Using the entries below, show all lines with the string "navigation".

*** Opening of Given records ***

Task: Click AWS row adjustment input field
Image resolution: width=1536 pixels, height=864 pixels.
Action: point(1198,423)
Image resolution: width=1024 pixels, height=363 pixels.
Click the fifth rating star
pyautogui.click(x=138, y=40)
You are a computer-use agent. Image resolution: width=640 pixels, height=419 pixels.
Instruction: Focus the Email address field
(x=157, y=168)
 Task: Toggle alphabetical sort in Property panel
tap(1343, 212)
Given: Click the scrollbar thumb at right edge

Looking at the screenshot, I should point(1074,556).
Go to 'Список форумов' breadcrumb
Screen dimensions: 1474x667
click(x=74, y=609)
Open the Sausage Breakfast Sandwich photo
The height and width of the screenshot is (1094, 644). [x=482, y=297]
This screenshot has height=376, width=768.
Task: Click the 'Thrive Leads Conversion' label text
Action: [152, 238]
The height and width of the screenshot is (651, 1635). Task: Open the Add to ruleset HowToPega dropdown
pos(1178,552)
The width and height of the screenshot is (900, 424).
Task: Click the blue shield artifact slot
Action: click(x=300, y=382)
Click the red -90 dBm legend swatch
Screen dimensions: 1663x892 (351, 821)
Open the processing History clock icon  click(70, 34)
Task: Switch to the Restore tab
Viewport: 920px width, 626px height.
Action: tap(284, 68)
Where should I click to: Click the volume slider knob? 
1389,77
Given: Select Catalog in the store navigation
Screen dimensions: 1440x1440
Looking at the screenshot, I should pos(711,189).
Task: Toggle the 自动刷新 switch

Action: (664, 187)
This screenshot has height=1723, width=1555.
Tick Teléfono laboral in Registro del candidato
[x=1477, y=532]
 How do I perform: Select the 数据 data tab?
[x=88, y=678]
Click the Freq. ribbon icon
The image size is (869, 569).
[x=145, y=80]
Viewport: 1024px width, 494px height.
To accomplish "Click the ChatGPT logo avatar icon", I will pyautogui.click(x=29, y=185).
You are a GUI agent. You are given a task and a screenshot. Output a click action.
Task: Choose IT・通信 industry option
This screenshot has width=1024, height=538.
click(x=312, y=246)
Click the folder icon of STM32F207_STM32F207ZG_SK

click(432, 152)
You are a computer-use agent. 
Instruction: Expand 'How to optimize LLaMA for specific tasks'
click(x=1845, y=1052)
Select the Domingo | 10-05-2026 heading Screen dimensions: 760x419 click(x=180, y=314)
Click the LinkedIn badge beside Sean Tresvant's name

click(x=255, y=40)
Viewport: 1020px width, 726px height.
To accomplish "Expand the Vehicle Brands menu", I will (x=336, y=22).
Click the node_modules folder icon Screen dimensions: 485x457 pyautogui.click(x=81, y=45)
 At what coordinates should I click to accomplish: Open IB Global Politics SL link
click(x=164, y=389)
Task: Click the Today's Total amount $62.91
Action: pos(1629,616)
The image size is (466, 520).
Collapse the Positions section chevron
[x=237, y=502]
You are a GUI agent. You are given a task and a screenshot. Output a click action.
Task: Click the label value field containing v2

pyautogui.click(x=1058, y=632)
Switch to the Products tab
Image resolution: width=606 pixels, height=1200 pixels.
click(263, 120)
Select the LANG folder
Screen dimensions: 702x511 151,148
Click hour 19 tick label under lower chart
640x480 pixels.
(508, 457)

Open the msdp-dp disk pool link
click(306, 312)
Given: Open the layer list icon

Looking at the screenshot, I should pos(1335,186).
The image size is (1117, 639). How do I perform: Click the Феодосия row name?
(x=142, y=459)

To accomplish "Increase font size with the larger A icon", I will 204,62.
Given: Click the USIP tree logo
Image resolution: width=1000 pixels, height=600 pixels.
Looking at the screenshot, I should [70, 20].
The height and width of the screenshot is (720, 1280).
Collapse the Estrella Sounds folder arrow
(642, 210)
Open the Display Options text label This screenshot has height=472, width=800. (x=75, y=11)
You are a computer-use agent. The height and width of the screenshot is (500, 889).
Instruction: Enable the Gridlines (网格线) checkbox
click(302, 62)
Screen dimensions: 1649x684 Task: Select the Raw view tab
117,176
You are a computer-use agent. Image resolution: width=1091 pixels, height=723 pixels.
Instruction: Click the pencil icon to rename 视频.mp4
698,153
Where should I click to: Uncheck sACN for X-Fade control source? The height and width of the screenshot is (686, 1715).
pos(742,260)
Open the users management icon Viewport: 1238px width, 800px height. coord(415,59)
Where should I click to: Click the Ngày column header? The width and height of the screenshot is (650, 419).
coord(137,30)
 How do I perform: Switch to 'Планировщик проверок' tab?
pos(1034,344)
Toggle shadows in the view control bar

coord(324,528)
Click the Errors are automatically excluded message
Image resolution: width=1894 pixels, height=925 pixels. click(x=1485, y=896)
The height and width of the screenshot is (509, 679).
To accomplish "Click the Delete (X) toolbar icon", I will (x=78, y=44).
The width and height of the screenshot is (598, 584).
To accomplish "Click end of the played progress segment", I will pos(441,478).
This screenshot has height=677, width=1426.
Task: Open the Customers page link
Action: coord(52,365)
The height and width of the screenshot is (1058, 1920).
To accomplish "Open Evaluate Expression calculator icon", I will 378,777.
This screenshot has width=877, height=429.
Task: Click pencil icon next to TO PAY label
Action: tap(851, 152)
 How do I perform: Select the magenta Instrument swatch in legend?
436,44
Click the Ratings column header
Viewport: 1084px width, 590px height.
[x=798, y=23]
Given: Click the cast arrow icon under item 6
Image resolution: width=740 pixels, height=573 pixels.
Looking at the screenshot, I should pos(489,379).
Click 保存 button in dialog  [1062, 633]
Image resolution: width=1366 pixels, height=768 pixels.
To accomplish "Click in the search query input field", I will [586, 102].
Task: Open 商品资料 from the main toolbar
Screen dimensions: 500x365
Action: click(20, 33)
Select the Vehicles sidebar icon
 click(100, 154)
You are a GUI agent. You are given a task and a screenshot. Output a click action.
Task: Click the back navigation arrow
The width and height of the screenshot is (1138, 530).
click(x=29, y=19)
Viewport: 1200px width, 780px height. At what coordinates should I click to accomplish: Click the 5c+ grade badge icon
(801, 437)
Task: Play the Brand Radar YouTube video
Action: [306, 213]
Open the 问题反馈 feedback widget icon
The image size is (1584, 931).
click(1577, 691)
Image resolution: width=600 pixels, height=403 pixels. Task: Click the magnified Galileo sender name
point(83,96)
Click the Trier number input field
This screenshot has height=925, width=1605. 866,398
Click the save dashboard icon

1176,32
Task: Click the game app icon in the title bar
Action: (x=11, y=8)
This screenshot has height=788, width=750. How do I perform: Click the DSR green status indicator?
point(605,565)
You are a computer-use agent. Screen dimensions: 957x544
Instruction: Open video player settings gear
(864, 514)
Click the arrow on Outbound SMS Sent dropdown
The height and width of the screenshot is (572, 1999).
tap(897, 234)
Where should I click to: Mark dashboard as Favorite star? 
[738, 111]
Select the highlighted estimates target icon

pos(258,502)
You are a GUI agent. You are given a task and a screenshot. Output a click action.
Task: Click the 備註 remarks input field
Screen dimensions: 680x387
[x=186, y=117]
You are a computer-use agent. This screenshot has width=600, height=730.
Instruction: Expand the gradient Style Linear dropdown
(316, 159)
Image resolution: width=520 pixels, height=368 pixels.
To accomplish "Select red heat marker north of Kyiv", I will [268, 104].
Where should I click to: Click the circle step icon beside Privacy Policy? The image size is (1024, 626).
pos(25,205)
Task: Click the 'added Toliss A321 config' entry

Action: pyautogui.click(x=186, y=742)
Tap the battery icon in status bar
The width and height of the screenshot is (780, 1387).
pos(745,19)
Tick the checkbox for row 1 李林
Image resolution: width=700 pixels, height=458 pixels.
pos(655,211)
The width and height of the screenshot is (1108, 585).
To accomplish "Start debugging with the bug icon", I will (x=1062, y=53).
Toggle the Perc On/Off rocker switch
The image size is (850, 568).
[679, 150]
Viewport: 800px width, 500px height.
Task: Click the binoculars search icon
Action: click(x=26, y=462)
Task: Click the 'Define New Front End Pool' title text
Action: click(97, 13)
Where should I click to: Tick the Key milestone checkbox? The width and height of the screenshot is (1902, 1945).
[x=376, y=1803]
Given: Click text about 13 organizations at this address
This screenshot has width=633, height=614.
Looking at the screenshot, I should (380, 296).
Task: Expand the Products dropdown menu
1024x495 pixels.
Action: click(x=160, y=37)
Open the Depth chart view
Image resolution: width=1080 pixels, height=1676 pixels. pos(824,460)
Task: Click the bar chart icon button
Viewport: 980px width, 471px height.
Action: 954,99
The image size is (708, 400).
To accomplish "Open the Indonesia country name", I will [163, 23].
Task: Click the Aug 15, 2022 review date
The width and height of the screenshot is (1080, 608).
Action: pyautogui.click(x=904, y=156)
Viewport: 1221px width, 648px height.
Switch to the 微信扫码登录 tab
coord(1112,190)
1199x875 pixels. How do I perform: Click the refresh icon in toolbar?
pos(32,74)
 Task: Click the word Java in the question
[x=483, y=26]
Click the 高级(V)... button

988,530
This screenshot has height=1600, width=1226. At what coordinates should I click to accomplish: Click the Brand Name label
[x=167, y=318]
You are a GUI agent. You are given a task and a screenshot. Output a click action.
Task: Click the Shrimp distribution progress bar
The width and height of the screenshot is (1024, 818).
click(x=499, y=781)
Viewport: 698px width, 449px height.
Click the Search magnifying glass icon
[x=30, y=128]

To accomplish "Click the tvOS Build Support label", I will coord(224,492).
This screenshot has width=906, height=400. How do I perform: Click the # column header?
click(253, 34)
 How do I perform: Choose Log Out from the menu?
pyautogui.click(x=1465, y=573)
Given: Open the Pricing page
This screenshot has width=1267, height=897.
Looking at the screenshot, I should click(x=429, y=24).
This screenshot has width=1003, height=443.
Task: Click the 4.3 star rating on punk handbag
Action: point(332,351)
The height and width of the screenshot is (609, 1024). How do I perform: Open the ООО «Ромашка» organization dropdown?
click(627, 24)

*** Close of Given records ***

**Response to this task:**
Given: Select Catalog in the store navigation
Task: Click the back navigation arrow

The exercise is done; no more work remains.